What is needed: Starting at "You have to look" and stopping after "sake of discussion.", copy the COVID-19 death rate text, changing "lab-test-confirmed" to "lab-confirmed".
(Exercise passage)
Let's talk about the death rate for COVID-19 and how people need to slow their roll before saying it's not that bad.

First, we know for a fact it is that bad. Just look at what happened in New York. We don't have people renting meat trucks to store cadavers every flu season.
To put it in perspective, six times as many people died in the state of New York as do during the month of April than do in the average April. More people died in New York City than any month in the city's history, and they're not even done counting.
So yes, the caronavirus is deadly and people aren't "just going to die anyway."

So what about all these comparisons of the death rate with flu?

You have to look at is whether the measures are lab-tested or estimates.
When people are using death rates for the flu, they are just estimates, not lab-tested deaths. The high-end estimate for flu deaths was 62,000. The low end was 24,000. But in 2019, there were 7,428 lab-test-confirmed deaths from the flu.
In just over 2 months, we've had over 80,000 lab-test-confirmed deaths by COVID-19.

So there are two things that you have to keep in mind here. What is the timeframe you're talking about and what is the measure you're talking about?
If you're going apples-to-apples here, a smidge over 600 people per month had lab-tested deaths by the flu in 2019. So in two months, that would come out to 1,200. But because of the time of year, let's bump that up to 2,000 just for the sake of discussion.
That would the apt comparison. 2,000 vs. 80,000. That means 40 times as many people are dying of COVID as the flu, so no, the flu is NOT "just as bad."
There really is no intellectually honest way to estimate what the real mortality rate of COVID 19 is. But we know for a fact that it's far worse than the flu.
What about H1N1? That's the comparison Trump wanted to make on Twitter today.

During the entire 20-month span of the pandemic, 12,000 Americans died of it--fewer than died of COVID 19 last week.

Furthermore, within 1 month of H1N1, more than a million Americans had been tested.
It took over a month to get 1,000 people tested for COVID.

And H1N1 originated inside the United States, meaning that there was no forewarning.

Trump had 3 months to get ready. And even if you want to blame China for covering it up, Italy and South Korea weren't covering it.
While doctors in Italy were saying that they had to choose which patients' lives to save, Trump was calling it a Democratic Hoax and fake news.
(End Exercise passage)
(Exercise data)
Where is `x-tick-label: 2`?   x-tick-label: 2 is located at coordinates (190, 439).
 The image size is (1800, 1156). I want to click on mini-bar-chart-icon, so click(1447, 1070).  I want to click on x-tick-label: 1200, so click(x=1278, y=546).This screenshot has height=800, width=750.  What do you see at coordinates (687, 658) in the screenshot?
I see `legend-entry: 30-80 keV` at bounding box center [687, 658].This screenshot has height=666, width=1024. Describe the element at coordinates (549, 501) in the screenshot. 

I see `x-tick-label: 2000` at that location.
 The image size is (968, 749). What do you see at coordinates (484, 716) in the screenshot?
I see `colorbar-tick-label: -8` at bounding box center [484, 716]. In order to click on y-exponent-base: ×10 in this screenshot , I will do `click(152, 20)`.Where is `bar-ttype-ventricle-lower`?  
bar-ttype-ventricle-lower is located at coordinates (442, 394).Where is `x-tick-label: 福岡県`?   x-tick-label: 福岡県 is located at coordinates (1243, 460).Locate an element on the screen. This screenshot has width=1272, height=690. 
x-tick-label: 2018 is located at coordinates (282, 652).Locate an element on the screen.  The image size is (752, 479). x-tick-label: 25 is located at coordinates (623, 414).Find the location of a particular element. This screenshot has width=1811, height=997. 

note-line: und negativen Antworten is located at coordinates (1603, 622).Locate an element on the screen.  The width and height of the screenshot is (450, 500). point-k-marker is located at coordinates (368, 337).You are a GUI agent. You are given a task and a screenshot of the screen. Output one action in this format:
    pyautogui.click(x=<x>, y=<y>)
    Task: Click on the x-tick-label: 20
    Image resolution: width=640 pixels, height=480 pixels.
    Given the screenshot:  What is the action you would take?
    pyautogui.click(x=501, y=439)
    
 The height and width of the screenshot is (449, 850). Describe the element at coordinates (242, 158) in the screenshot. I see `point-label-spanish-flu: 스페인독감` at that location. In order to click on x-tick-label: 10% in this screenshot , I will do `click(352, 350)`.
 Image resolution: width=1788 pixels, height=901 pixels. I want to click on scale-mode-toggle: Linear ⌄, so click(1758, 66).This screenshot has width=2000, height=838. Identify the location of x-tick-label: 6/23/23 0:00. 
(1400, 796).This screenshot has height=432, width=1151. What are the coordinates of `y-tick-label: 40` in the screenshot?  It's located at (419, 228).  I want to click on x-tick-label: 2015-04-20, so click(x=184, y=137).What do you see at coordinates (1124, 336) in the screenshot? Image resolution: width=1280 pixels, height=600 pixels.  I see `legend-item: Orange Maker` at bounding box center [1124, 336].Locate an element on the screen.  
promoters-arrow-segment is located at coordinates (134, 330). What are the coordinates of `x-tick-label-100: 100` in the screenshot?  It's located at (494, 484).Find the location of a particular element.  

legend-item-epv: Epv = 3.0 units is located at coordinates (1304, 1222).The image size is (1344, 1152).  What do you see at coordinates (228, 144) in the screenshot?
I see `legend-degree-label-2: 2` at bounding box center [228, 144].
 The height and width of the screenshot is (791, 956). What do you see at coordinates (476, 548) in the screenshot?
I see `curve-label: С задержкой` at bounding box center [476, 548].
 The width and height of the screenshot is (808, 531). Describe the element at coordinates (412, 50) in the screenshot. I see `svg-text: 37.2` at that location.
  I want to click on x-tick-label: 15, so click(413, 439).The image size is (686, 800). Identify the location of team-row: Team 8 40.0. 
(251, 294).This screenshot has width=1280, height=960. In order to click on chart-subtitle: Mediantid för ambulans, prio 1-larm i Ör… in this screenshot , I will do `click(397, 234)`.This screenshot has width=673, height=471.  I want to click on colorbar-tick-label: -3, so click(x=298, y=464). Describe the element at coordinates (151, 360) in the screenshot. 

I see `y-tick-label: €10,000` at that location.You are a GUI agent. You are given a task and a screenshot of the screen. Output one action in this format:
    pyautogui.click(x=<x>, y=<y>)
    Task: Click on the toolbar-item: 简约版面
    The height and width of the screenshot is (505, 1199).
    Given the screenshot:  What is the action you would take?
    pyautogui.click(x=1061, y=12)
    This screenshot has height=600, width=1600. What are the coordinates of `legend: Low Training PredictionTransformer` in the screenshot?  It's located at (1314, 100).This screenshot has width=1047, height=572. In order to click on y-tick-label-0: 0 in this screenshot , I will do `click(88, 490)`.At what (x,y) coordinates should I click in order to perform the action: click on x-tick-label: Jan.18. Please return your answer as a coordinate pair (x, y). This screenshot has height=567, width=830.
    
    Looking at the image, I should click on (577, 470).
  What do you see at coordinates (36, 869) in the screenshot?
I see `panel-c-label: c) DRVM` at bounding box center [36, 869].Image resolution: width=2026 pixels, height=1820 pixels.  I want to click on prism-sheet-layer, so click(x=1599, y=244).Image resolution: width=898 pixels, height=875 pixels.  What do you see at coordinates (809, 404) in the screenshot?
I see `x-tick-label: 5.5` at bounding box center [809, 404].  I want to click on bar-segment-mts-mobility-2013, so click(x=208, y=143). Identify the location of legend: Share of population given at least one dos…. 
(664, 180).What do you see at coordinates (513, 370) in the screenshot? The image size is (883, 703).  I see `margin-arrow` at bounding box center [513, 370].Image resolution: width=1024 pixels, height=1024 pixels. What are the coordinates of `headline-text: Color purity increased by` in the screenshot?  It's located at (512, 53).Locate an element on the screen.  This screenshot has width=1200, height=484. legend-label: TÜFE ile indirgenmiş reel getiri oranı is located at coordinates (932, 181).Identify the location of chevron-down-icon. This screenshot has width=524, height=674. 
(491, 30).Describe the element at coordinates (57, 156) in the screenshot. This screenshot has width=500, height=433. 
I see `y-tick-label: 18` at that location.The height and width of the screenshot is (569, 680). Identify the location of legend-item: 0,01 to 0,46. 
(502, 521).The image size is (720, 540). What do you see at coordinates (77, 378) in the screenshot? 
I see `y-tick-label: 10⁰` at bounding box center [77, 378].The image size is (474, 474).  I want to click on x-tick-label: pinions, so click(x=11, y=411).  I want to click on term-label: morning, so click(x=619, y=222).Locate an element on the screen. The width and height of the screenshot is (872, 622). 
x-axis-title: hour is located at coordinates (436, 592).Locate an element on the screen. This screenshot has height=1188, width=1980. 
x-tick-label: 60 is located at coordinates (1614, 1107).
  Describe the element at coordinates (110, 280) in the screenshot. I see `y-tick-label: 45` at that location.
(End Exercise data)
Problem solution:
You have to look at is whether the measures are lab-tested or estimates.
When people are using death rates for the flu, they are just estimates, not lab-tested deaths. The high-end estimate for flu deaths was 62,000. The low end was 24,000. But in 2019, there were 7,428 lab-confirmed deaths from the flu.
In just over 2 months, we've had over 80,000 lab-confirmed deaths by COVID-19.

So there are two things that you have to keep in mind here. What is the timeframe you're talking about and what is the measure you're talking about?
If you're going apples-to-apples here, a smidge over 600 people per month had lab-tested deaths by the flu in 2019. So in two months, that would come out to 1,200. But because of the time of year, let's bump that up to 2,000 just for the sake of discussion.